Never compete, genomically, with a microbe. They have tens, hundreds and possibly thousands of iterations per day to figure out your immune system. You have, at best, one generation every 16 years. They’re throwing genomic spaghetti at the wall with far greater efficiency than humans. They will always win this game when you play by their rules.
Excepting pandemics (smallpox, ebola, etc) the ‘ordinary’ bugs have evolved in a microbial milieu to survive in the presence of our immune system. Likewise we have evolved to survive the predations of them. The predominant strains are those with the least mortality and morbidity. Both from a fitness of the microbe standpoint and a selection against unfit humans. It’s been, at best, an uneasy truce. Modern medicine is now flinging grenades at an enemy they barely understand and essentially hoping for the best. Or at least kicking the can down the road for someone else. One day, sooner or later, a common microbe will turn rabid. We’ll definitely have preferred the ordinary microbe when that happens.

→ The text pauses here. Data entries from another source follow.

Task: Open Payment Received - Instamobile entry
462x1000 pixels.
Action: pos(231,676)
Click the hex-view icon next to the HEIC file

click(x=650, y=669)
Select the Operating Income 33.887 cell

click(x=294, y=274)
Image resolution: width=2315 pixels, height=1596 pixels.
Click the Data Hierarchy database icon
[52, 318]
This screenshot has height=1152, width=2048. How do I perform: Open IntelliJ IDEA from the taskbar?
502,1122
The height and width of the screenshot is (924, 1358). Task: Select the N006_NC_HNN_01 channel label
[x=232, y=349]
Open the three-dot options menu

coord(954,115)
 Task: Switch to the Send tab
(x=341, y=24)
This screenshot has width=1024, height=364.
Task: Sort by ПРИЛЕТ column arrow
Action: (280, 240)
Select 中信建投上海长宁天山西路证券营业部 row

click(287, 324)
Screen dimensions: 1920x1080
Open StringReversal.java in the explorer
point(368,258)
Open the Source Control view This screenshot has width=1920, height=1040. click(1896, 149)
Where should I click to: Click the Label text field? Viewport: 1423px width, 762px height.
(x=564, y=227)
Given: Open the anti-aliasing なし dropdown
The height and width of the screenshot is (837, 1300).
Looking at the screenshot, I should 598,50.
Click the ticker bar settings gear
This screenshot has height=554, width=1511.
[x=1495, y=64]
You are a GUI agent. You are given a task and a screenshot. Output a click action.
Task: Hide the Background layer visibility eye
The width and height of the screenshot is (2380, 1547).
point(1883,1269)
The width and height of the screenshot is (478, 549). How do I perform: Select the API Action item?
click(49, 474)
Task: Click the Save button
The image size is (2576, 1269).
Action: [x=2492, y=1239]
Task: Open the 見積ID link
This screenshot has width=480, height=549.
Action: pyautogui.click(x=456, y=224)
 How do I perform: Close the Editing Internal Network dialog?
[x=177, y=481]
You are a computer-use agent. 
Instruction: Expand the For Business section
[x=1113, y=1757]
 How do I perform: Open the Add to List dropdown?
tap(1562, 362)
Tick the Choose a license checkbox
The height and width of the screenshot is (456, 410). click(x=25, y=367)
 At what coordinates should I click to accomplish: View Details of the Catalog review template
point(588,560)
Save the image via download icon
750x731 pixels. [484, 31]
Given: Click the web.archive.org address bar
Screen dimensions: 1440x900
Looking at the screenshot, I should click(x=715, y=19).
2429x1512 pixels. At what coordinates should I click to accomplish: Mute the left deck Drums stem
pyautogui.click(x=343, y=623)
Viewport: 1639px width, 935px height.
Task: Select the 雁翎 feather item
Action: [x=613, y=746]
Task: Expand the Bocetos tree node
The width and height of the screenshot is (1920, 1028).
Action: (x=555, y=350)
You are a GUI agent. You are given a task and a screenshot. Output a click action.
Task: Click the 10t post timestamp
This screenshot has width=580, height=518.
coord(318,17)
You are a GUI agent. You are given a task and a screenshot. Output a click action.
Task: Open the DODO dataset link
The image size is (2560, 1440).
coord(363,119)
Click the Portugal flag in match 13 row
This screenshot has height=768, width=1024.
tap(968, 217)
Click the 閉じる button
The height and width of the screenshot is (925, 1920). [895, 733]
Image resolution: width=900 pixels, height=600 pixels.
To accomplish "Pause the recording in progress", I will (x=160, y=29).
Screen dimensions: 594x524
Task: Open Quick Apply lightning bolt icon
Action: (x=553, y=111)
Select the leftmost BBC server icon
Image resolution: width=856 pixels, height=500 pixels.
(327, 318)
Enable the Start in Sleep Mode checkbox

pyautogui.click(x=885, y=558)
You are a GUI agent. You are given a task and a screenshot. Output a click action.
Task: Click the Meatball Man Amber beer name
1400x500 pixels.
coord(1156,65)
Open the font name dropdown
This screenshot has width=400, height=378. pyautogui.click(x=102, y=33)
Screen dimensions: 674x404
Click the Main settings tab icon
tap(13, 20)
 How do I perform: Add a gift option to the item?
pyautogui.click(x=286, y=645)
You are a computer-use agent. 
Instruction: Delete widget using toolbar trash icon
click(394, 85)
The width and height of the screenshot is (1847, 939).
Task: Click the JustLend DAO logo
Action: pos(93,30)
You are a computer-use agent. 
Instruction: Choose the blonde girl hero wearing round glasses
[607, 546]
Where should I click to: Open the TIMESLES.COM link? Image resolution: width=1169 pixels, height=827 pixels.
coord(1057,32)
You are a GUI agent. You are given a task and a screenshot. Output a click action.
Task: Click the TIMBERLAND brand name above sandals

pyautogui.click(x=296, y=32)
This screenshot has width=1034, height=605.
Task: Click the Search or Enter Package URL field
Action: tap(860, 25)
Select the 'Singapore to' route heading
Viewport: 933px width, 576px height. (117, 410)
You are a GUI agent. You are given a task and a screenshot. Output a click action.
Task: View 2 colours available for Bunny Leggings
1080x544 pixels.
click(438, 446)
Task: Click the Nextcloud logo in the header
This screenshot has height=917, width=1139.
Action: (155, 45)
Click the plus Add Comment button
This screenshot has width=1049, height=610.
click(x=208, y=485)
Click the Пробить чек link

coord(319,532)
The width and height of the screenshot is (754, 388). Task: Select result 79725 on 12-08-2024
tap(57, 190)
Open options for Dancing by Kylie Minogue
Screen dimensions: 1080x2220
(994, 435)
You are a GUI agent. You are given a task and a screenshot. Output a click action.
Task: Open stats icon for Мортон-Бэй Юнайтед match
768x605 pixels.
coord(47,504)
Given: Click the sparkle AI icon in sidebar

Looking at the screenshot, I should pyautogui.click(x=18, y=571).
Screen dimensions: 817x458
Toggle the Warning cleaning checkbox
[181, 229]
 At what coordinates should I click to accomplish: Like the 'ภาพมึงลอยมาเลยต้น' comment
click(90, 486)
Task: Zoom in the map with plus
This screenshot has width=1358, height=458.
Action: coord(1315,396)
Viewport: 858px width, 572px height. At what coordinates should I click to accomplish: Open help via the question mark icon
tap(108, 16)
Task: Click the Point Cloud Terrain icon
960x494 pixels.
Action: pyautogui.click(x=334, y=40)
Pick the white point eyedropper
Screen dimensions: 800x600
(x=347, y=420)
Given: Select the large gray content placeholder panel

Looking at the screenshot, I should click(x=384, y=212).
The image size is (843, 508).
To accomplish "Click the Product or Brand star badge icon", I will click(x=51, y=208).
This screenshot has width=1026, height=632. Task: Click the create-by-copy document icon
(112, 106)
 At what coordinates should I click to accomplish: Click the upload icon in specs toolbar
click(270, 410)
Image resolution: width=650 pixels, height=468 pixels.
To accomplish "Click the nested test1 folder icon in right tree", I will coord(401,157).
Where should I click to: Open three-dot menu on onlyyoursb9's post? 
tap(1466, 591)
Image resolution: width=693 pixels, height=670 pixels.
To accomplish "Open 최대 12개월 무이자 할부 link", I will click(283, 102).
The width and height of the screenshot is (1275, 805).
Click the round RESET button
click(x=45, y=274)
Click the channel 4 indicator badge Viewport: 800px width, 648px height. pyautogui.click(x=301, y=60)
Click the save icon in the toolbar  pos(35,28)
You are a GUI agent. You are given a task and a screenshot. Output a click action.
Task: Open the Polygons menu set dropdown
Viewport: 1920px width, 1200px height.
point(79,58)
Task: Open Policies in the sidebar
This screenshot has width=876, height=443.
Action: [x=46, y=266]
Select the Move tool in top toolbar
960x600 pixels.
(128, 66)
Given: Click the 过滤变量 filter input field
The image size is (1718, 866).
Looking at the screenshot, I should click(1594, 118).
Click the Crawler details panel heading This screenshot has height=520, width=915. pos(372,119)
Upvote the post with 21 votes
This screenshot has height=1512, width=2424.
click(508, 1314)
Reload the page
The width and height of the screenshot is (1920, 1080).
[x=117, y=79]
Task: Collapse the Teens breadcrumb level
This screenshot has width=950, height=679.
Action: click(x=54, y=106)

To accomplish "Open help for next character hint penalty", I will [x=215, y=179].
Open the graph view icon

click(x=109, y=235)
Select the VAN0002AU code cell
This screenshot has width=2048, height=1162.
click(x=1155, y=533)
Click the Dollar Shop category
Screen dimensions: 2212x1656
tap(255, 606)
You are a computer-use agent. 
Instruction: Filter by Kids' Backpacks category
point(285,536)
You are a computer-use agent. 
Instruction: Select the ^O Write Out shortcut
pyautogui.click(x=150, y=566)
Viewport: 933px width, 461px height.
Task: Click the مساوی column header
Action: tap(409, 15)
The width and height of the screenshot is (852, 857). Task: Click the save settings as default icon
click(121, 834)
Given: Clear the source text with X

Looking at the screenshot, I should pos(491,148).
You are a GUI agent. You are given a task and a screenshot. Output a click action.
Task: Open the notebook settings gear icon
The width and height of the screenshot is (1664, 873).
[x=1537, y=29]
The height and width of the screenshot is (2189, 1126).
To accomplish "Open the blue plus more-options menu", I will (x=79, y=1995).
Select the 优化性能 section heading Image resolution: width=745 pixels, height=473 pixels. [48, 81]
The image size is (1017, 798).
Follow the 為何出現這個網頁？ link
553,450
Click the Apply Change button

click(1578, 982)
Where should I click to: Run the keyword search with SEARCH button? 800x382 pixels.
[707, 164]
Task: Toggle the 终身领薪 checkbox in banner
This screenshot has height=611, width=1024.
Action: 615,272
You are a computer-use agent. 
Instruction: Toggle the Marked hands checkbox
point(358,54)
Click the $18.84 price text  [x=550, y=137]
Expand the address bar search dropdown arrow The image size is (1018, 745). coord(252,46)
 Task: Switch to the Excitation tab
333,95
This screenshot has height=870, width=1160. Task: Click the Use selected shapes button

Pertussis is winning the current battle bigtime. We have ‘zero’ vaccines effective against the current escape mutant.
Moreover, the current vaccine selects FOR susceptibility.
Not. Winning. Are. We.
I guess we have to agree to disagree.
I worked in the field with some brilliant people.
Published with some of them too.
What they didn’t do, any of them, was worship at the altar of ‘accepted science’.
It’s why they were researchers.
And I’ll let you in on a little secret. Lots of microbiologist researchers...don’t have fully vaxed kiddos.